■ **Task objective**
Extract every line of the items below that contains the word "black". Copy each line in full.

—————

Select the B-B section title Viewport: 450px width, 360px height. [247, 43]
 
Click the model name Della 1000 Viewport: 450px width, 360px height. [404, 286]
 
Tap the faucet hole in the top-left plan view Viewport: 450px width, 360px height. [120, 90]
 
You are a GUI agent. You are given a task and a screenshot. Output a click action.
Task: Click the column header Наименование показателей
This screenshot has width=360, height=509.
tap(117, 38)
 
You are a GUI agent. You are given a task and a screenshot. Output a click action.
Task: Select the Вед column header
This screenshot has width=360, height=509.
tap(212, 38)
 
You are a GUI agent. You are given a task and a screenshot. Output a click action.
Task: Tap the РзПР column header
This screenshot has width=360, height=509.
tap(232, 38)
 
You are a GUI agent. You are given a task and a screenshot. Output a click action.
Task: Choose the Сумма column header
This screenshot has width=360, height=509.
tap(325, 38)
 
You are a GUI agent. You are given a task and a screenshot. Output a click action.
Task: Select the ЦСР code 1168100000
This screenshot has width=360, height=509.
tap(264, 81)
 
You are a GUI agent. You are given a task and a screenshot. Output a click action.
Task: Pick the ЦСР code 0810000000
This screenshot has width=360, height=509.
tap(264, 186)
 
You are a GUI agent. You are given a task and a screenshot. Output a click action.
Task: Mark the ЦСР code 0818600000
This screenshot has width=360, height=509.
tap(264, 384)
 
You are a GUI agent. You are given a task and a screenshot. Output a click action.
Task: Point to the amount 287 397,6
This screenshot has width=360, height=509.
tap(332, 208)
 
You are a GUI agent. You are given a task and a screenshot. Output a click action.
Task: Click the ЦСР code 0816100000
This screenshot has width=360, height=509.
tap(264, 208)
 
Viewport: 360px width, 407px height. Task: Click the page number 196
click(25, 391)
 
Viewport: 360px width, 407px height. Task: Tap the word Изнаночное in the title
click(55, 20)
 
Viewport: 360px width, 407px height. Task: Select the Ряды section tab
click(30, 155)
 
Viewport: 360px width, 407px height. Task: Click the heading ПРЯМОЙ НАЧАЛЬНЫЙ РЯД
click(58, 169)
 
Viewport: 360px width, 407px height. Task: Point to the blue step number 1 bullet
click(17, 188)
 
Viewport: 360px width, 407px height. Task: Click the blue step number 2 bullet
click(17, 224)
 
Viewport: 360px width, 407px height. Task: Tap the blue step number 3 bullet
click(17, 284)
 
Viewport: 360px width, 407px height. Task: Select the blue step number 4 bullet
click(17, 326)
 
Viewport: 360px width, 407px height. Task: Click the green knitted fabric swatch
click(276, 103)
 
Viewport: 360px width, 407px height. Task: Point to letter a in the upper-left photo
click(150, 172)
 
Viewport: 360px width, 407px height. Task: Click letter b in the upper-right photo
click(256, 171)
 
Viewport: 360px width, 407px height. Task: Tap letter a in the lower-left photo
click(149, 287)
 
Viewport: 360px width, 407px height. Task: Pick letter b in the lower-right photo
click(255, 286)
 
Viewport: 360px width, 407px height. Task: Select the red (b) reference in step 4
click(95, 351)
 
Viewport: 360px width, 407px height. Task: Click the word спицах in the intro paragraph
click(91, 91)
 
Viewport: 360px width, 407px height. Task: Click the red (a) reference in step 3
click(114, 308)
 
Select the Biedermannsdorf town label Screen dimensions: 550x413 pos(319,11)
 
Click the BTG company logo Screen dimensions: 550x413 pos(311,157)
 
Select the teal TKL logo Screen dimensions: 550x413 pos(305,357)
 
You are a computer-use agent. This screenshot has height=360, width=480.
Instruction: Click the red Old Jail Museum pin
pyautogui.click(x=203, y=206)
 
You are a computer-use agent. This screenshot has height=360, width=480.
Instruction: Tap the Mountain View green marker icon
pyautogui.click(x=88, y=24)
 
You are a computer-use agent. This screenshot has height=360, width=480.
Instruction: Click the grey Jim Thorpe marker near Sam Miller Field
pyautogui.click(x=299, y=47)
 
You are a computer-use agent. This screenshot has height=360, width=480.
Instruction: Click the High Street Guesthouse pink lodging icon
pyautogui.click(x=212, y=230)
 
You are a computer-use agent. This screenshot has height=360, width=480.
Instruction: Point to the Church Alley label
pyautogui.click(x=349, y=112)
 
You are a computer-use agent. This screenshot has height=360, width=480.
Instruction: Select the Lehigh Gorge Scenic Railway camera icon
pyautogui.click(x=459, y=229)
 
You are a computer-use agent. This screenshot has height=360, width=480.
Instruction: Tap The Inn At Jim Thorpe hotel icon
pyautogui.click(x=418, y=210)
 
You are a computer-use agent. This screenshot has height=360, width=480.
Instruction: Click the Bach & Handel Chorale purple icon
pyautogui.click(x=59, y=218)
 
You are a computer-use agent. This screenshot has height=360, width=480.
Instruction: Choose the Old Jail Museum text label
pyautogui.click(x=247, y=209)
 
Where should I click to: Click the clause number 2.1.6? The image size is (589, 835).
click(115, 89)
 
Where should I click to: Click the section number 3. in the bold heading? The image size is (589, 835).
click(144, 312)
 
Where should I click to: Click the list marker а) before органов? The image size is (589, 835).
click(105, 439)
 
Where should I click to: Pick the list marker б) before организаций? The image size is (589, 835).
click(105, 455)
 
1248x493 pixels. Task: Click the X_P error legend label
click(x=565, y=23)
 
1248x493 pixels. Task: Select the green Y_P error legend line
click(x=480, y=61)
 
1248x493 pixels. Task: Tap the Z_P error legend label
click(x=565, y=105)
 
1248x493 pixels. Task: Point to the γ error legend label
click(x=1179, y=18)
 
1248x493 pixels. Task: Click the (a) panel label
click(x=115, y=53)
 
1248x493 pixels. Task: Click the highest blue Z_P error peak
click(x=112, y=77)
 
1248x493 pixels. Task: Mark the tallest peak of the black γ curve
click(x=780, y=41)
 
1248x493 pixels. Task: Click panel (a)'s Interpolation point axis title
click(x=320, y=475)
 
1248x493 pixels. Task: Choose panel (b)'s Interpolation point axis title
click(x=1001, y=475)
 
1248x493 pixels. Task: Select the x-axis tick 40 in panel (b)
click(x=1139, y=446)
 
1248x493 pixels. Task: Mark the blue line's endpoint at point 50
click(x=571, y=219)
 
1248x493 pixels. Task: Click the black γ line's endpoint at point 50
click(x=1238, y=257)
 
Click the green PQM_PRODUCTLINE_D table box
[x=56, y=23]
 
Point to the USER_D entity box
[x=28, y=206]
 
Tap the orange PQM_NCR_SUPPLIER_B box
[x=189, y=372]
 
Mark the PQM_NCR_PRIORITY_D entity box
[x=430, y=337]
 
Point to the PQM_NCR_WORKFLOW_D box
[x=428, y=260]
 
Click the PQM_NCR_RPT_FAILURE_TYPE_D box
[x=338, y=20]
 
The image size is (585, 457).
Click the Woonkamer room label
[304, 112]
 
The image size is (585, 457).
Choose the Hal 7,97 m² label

—————

■ **Solution for this task**
1248x493 pixels. Task: Mark the tallest peak of the black γ curve
1248x493 pixels. Task: Click the black γ line's endpoint at point 50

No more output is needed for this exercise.